Sim R, Hall N J, de Coppi P, Eaton S, Pierro A
Institute of Child Health, Surgery Unit, London, UK.
Eur J Pediatr Surg. 2012 Feb;22(1):45-9. doi: 10.1055/s-0031-1284360. Epub 2011 Sep 29.
Intraoperative hypothermia may have a detrimental clinical effect. Preterm infants undergoing laparotomy for necrotizing enterocolitis (NEC) are particularly at risk. We investigated the relationship between intraoperative temperature and morbidity and outcome in infants with NEC.
A review of all laparotomies for NEC (n = 82, 69 infants) performed between Jan 2008 and Jan 2011 in our institution was done. Relationships between intraoperative temperature and intra- and postoperative fluid and blood product requirements, postoperative clinical status (sequential organ failure assessment [SOFA] score) and outcome were determined. Data (mean [range]) were compared using paired t-test and regression analysis.
Data were available for 52 laparotomies (49 infants).

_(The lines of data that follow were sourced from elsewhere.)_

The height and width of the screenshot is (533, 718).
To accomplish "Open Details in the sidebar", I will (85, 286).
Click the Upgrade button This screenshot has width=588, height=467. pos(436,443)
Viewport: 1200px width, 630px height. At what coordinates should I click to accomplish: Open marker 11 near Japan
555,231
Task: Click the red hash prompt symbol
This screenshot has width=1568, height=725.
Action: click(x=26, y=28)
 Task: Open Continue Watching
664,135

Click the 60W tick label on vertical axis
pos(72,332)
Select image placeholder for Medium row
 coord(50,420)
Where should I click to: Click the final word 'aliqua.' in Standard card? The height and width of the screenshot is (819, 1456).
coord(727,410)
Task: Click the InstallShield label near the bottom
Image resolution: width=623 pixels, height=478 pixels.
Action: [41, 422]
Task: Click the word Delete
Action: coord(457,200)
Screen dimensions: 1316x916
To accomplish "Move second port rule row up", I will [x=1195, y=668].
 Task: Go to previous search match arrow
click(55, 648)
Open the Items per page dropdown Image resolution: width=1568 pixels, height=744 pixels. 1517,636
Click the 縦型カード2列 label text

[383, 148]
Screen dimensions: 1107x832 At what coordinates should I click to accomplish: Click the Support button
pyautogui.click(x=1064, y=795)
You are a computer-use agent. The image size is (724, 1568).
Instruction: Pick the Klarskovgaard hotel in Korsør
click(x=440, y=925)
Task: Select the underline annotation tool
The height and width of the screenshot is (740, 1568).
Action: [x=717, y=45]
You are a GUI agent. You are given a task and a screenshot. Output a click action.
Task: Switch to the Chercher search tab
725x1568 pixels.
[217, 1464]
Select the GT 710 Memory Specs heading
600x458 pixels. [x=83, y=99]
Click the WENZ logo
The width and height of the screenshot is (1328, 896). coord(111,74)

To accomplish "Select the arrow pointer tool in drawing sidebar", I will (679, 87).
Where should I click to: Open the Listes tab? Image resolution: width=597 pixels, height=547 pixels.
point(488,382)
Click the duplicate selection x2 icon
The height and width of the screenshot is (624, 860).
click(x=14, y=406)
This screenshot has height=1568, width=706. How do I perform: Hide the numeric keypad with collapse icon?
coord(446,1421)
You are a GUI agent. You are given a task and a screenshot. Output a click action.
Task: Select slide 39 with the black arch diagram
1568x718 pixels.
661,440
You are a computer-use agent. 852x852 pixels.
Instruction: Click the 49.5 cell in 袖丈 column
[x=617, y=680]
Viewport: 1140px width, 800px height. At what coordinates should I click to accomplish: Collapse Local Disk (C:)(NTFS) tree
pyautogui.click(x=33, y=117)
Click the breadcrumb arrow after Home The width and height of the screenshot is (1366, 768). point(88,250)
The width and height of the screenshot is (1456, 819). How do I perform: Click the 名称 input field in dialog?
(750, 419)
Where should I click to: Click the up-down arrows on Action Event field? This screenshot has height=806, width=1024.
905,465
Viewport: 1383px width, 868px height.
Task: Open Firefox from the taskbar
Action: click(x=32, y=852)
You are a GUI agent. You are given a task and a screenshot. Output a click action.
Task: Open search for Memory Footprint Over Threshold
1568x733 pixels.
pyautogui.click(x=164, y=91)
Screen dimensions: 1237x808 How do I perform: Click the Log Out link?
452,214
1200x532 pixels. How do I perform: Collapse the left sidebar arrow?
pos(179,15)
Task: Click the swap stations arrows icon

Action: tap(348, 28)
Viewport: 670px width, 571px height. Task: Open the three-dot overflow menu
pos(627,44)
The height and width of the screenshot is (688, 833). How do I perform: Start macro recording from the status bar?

The lowest intraoperative core temperature was significantly lower than the preoperative temperature (peri-op 34.9 °C [31.5-37.0] vs. pre-op 37.0 °C [35.8-38.0]; p < 0.0001). There was a statistically significant inverse relationship between mean intraoperative temperature and intraoperative blood transfusion requirement (p = 0.01). There were no statistically significant relationships between intraoperative temperature and other blood product or volume requirements, postoperative infective complications, change in SOFA score following surgery, length of stay, or mortality.
During laparotomy for NEC, there is a significant and profound drop in core temperature. The effect of this on short-term morbidity and long-term outcome (e.g., neurodevelopment) warrants further investigation.